• Exercise description: Show every line of the data that includes the word "gear".
Given data Start Marker
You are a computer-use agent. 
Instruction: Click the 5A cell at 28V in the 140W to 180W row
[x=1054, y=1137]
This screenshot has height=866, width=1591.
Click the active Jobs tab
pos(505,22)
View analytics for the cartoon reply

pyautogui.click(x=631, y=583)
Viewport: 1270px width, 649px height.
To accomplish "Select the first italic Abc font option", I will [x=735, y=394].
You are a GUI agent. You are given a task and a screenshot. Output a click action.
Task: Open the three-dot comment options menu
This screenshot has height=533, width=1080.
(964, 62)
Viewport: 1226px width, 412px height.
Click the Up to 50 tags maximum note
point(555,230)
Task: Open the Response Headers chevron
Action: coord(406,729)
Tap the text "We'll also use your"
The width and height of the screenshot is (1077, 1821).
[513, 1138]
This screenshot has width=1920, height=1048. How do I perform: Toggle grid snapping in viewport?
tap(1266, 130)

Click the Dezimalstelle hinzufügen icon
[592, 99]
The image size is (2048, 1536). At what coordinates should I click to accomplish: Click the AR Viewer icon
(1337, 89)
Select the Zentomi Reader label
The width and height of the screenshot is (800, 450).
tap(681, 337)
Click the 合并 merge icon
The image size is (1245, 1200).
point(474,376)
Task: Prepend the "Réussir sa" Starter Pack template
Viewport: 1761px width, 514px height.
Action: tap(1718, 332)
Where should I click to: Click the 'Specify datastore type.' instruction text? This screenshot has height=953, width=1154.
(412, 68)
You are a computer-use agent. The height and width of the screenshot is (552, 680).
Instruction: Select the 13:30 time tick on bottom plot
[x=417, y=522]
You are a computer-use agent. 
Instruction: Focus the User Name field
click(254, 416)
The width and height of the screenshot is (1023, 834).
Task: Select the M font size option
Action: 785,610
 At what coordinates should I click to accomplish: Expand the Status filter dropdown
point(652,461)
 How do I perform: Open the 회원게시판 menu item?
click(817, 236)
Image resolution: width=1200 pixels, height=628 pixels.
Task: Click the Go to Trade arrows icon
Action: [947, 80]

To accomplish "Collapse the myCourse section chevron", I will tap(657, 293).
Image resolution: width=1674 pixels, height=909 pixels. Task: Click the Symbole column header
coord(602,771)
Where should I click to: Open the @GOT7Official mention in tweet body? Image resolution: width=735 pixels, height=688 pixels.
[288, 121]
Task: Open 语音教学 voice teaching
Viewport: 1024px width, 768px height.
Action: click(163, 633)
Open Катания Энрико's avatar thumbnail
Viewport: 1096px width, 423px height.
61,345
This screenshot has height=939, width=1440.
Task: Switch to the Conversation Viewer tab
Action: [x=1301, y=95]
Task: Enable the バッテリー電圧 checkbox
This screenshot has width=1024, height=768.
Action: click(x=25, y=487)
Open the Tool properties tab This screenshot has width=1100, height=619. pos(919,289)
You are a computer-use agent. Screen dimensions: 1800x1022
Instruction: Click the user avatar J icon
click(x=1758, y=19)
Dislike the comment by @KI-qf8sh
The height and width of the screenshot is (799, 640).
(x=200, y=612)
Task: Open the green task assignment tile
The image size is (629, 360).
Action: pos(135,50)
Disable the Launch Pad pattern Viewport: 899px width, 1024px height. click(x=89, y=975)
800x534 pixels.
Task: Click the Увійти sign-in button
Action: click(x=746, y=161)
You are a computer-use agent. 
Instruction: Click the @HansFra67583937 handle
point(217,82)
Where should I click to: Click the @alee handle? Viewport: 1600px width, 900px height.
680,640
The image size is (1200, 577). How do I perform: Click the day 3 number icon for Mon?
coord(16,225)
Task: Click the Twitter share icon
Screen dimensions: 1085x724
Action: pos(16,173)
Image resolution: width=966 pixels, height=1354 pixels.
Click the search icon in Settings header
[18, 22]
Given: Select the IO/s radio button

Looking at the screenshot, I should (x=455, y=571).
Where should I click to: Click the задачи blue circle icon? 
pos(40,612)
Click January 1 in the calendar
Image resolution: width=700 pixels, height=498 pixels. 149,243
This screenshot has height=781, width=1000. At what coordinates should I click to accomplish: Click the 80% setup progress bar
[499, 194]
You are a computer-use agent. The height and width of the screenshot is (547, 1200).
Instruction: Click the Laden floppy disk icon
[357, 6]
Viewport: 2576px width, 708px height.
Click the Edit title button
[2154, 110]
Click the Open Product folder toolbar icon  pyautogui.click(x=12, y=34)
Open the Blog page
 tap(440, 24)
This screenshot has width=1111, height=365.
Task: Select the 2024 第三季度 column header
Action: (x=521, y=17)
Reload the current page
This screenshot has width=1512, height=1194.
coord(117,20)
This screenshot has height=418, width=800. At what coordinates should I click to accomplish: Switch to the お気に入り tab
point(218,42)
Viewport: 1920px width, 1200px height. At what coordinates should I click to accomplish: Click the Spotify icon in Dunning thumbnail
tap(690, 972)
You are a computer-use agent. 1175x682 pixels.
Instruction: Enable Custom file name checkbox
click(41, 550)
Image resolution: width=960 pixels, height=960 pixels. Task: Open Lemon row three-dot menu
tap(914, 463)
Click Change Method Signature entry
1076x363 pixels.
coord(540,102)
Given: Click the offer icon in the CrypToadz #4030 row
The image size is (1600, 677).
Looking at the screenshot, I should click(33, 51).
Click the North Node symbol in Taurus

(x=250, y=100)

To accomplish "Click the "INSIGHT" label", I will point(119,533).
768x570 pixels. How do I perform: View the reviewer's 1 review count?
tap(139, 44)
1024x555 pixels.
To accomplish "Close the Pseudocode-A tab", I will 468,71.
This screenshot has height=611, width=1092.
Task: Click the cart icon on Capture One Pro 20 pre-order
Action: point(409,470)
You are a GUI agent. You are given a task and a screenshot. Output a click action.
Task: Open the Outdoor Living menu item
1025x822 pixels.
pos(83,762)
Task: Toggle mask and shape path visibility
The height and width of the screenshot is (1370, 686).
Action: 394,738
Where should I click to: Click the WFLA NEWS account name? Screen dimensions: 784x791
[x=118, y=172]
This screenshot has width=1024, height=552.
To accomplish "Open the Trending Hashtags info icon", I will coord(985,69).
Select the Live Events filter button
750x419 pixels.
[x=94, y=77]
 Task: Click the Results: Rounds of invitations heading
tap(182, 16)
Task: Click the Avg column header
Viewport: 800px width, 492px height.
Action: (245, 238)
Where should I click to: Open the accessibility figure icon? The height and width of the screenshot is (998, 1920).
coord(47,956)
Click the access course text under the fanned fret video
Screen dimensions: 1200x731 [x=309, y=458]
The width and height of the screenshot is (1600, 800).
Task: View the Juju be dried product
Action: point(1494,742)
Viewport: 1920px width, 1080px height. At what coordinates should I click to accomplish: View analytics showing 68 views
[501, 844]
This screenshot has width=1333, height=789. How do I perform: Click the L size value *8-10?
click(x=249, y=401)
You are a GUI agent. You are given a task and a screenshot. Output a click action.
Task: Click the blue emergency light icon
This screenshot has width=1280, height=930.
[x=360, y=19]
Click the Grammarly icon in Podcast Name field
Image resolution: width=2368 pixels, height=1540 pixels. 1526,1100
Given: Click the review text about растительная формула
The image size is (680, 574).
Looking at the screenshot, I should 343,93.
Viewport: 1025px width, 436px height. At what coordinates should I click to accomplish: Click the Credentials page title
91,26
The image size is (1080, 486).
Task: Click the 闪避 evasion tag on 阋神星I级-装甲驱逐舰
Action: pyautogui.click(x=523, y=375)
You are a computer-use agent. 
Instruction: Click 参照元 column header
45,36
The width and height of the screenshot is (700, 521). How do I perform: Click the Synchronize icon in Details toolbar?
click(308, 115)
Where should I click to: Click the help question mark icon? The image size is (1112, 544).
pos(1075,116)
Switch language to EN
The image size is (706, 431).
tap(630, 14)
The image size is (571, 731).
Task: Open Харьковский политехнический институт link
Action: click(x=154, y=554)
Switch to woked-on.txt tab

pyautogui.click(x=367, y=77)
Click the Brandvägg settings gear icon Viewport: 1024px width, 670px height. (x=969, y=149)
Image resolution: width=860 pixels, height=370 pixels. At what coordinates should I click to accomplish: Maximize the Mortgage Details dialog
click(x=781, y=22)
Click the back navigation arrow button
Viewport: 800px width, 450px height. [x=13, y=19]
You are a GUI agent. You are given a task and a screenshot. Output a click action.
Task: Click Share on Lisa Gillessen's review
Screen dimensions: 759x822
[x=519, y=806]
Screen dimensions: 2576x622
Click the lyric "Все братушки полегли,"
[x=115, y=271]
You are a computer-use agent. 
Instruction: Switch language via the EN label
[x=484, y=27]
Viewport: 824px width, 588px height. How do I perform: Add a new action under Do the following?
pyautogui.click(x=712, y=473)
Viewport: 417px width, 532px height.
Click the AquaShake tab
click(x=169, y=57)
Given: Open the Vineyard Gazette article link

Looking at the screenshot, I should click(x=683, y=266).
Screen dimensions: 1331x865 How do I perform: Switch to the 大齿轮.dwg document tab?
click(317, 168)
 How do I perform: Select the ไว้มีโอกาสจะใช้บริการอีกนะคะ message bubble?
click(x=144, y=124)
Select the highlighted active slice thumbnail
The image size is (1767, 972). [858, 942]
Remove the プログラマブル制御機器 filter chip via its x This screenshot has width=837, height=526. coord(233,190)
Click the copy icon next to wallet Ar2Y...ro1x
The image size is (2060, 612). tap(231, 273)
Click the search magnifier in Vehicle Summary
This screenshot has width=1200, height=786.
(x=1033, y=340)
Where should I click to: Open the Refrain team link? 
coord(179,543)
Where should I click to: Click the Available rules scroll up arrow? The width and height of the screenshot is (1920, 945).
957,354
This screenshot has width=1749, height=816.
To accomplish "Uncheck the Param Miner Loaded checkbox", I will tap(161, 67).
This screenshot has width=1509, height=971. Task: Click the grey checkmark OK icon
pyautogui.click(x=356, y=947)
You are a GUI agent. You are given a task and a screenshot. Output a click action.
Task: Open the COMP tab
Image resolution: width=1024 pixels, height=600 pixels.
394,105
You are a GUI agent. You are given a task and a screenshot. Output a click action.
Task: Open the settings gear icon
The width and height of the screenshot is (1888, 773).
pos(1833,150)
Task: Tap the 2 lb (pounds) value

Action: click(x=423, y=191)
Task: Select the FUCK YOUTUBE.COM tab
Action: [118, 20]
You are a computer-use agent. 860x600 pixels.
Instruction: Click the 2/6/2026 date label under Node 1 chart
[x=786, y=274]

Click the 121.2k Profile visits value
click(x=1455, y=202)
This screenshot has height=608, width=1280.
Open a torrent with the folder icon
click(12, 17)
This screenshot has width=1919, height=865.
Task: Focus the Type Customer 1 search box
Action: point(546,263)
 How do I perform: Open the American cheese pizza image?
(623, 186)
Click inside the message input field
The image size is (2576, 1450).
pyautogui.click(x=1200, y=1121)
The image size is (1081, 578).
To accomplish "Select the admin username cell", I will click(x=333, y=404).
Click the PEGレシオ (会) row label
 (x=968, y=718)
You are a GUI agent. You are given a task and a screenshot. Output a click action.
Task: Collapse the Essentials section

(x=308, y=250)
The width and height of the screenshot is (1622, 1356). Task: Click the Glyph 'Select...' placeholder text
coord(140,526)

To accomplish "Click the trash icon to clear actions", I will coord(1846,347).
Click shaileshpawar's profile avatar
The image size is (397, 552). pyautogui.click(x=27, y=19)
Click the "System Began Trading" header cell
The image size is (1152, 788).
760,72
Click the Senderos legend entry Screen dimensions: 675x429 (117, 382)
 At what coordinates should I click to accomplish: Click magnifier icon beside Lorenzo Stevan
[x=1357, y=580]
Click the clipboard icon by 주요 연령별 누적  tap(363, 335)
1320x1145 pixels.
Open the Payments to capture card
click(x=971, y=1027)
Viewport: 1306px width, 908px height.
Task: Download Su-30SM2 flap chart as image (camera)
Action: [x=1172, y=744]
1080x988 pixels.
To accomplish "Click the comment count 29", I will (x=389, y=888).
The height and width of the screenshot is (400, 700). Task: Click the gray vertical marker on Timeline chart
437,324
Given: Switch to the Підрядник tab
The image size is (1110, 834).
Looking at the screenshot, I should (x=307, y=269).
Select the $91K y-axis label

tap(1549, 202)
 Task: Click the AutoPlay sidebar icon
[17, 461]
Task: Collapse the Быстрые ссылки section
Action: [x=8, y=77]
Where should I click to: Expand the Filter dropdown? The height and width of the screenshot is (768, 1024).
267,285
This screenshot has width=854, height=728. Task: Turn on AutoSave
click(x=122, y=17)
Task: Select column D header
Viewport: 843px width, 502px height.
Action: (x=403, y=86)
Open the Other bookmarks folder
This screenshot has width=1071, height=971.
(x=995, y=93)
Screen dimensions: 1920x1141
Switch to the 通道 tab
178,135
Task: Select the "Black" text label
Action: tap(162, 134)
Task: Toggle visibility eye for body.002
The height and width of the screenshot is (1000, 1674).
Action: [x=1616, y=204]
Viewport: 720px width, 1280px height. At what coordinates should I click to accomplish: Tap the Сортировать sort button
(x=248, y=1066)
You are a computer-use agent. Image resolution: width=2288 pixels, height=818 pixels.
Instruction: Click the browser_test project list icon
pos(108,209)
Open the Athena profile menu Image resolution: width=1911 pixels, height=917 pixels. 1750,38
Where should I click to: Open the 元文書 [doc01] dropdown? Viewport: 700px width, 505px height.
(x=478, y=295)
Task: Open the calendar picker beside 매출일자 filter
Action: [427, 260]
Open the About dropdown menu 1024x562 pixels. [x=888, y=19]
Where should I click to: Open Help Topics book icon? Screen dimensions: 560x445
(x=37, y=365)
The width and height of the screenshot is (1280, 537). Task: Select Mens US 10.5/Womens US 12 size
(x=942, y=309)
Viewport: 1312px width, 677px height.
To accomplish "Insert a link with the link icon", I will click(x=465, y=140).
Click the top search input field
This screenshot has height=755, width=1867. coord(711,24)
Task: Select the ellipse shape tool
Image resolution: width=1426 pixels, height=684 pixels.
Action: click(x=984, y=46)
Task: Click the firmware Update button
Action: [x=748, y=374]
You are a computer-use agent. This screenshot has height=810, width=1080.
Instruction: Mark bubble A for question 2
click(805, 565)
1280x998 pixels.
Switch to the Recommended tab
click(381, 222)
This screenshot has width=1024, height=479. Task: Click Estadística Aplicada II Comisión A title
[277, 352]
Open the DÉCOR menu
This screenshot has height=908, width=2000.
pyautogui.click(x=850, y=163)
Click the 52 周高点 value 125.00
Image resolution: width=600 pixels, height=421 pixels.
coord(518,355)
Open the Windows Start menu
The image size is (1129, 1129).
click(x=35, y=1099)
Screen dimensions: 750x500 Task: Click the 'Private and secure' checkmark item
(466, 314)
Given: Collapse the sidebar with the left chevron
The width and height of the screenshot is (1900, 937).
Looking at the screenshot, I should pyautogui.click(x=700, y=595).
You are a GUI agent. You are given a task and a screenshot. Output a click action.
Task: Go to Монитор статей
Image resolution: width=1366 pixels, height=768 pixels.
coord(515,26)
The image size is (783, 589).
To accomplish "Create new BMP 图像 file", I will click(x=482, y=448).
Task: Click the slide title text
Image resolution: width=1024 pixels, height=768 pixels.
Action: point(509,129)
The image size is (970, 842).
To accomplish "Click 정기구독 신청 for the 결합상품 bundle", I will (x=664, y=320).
Given data End Marker
• Solution:
Click the Brandvägg settings gear icon Viewport: 1024px width, 670px height. (x=969, y=149)
Task: Open the settings gear icon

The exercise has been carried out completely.